PROMPT
Below are entries. Pull out all lines containing "chevron".
· · · · · · ·
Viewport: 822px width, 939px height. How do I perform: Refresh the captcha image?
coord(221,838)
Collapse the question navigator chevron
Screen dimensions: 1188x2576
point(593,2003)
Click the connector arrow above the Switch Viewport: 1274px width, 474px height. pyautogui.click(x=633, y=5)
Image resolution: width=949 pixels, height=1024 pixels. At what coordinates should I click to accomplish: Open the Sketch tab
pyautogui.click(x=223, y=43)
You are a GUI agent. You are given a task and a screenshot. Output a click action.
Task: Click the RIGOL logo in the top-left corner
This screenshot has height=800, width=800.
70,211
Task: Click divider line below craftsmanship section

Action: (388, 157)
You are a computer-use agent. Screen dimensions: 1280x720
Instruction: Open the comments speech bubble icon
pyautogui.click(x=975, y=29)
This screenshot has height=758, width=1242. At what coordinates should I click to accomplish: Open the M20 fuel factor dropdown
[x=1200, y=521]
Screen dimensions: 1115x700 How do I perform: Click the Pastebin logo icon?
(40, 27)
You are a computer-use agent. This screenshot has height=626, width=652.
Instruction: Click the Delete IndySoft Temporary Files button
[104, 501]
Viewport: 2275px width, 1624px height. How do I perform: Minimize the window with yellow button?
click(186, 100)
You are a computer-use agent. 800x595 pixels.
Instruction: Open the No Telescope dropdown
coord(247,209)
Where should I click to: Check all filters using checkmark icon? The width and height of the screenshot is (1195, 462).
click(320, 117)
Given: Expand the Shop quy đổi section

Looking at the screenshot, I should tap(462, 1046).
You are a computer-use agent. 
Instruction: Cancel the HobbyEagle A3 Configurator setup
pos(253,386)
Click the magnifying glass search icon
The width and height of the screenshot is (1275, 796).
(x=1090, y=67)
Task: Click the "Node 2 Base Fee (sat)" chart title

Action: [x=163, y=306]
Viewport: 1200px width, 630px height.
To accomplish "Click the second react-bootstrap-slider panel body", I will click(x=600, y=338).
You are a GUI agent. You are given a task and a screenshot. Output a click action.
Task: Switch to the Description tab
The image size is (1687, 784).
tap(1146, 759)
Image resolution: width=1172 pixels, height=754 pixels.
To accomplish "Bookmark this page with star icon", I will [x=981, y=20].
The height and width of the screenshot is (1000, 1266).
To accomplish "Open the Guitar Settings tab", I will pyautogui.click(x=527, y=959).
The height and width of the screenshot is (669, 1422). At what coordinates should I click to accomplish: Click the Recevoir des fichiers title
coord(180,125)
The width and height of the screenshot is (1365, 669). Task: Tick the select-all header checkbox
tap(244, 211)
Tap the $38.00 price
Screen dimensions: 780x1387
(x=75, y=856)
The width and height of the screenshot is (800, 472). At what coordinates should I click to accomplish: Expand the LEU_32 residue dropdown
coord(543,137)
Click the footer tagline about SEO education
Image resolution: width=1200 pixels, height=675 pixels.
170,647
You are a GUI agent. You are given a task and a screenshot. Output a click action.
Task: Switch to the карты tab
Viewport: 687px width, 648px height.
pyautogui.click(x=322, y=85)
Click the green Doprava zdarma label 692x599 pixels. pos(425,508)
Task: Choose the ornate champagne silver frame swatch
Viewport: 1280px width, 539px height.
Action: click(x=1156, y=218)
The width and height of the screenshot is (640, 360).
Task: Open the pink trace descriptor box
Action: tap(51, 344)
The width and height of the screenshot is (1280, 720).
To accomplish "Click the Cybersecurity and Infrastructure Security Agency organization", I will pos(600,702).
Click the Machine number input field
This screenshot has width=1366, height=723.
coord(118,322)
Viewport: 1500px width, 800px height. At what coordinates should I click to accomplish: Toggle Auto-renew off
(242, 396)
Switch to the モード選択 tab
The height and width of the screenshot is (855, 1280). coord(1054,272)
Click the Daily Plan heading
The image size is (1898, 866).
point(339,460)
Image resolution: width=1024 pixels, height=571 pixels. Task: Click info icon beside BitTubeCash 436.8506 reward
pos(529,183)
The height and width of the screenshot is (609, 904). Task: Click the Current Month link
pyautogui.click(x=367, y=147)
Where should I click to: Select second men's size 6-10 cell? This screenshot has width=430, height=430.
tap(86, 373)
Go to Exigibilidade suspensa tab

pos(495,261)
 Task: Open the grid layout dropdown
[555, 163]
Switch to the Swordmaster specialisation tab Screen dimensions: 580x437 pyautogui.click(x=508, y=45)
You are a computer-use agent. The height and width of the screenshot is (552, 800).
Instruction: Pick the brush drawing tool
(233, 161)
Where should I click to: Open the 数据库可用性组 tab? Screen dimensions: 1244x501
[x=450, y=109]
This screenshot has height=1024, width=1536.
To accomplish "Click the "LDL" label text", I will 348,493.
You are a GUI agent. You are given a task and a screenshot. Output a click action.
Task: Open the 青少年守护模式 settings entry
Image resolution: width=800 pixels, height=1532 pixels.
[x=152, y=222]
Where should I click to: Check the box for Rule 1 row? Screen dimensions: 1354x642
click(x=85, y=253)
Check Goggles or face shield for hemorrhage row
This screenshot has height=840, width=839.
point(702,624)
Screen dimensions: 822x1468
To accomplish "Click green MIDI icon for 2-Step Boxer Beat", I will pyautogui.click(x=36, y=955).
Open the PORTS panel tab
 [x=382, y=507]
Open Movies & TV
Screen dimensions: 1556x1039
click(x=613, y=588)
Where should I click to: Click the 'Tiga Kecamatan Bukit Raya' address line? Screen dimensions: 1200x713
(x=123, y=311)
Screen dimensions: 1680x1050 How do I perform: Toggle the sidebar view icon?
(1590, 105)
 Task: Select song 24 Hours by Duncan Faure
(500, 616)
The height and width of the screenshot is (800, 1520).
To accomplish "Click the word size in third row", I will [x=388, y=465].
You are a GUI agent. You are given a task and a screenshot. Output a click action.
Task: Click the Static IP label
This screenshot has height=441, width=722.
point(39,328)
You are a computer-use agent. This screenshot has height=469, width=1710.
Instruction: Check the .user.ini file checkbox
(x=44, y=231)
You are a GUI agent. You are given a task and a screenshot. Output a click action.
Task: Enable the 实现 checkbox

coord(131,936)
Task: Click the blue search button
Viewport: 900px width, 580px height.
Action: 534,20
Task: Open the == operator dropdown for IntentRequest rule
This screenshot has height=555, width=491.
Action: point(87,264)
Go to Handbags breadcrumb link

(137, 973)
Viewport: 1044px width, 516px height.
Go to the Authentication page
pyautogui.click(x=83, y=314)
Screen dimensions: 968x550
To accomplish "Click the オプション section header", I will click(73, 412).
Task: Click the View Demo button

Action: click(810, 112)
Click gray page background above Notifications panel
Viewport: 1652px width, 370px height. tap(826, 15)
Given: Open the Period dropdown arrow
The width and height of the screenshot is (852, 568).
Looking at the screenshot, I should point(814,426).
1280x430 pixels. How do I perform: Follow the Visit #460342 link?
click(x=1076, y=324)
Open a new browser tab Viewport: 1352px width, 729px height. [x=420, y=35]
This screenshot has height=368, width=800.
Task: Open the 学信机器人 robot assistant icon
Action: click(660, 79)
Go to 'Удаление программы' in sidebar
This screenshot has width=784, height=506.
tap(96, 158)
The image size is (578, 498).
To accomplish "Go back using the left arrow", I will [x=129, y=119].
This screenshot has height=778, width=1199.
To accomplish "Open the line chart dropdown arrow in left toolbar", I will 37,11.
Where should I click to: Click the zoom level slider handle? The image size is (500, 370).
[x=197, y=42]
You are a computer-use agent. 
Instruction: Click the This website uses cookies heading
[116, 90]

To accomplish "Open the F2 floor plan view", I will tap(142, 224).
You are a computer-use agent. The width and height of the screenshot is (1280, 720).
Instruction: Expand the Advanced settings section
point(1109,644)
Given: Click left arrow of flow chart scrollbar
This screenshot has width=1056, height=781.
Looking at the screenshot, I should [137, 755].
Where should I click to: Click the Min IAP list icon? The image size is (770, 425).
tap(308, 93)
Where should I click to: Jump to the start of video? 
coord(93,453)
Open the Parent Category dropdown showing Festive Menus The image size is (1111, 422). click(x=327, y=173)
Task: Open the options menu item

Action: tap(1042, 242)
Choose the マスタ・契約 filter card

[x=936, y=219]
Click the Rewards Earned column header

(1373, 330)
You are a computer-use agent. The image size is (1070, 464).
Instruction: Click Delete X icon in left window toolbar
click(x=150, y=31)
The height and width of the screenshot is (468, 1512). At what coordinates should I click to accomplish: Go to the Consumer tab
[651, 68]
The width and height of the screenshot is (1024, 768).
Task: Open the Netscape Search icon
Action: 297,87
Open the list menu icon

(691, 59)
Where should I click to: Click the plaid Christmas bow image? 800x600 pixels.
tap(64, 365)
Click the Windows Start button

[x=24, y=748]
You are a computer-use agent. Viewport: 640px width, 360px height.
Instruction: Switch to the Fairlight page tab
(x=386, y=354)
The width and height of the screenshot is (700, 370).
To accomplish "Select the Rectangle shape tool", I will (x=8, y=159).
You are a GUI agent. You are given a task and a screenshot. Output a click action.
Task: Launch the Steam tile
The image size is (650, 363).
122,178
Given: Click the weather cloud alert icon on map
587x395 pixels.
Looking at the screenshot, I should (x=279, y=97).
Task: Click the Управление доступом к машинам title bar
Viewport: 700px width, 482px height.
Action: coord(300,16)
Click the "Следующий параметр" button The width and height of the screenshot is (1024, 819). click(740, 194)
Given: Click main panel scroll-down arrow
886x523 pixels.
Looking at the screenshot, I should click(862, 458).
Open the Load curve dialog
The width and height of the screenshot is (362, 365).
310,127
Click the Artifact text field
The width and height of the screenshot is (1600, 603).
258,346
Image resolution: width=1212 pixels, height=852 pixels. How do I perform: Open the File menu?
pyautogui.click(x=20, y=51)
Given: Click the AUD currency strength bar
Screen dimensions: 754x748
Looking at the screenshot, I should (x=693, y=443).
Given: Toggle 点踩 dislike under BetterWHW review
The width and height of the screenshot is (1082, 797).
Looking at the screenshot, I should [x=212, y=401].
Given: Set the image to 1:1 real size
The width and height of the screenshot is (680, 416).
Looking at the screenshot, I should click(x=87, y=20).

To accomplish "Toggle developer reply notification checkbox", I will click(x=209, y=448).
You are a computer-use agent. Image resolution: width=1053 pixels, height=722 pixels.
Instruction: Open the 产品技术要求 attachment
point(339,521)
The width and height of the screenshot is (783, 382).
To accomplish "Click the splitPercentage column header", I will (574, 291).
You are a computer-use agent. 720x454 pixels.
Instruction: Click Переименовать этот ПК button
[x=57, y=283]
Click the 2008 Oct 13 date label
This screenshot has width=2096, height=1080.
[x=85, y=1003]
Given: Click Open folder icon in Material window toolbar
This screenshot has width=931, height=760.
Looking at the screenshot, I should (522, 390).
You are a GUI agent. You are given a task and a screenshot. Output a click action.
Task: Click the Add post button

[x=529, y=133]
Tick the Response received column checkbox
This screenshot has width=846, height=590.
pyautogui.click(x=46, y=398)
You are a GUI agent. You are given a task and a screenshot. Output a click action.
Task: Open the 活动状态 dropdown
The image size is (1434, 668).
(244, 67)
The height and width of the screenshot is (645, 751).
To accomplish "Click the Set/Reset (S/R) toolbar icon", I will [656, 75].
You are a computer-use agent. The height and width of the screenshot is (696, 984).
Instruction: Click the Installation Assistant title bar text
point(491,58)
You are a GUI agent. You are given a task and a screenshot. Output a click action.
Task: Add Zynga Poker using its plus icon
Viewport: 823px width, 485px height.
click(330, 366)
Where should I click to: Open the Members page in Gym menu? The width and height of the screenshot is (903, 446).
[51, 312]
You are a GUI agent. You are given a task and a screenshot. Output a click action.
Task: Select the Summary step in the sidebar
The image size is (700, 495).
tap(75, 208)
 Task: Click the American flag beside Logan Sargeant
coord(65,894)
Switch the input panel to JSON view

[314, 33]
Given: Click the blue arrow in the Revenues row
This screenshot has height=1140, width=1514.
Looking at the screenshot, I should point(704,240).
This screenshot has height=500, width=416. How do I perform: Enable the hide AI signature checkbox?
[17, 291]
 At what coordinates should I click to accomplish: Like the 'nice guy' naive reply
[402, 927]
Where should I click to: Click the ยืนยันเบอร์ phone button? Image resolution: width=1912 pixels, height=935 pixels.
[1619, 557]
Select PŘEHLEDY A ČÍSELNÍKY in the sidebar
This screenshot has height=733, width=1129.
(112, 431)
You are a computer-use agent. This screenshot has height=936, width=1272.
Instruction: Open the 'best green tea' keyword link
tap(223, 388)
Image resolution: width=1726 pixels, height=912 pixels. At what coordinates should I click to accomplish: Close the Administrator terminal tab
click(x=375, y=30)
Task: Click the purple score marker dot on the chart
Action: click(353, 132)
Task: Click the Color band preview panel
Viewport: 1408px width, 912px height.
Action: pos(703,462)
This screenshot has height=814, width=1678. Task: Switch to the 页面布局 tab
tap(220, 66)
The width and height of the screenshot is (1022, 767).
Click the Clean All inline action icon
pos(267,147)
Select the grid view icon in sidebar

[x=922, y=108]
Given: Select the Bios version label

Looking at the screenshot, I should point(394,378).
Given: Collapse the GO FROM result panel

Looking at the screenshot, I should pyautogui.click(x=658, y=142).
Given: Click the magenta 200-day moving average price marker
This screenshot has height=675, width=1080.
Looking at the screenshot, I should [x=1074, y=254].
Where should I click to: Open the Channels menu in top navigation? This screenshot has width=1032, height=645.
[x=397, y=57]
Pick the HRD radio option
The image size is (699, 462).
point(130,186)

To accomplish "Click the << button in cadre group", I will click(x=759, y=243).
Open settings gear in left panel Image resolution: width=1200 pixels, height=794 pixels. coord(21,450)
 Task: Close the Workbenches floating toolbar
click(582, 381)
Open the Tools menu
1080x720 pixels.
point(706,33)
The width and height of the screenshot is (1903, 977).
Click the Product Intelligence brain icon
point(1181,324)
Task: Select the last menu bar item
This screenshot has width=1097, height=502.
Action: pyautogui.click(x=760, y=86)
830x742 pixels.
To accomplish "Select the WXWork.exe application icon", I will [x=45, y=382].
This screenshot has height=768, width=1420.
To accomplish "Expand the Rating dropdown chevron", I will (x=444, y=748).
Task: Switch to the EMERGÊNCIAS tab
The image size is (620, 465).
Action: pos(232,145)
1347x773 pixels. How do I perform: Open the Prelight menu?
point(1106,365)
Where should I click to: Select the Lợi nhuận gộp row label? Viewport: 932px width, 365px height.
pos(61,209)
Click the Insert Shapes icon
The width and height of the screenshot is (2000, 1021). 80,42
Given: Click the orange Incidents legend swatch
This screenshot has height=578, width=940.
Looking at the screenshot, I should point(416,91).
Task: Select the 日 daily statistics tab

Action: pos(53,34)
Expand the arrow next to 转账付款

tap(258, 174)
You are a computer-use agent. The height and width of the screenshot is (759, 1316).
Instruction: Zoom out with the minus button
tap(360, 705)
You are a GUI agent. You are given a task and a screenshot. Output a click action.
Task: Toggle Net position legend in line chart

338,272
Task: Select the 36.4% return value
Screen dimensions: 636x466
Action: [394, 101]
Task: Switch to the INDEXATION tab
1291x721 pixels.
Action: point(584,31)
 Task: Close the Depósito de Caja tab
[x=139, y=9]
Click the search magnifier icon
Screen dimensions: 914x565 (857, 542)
· · · · · · ·
REPLY TO THE EXERCISE
Collapse the question navigator chevron
To accomplish "Expand the Rating dropdown chevron", I will (x=444, y=748).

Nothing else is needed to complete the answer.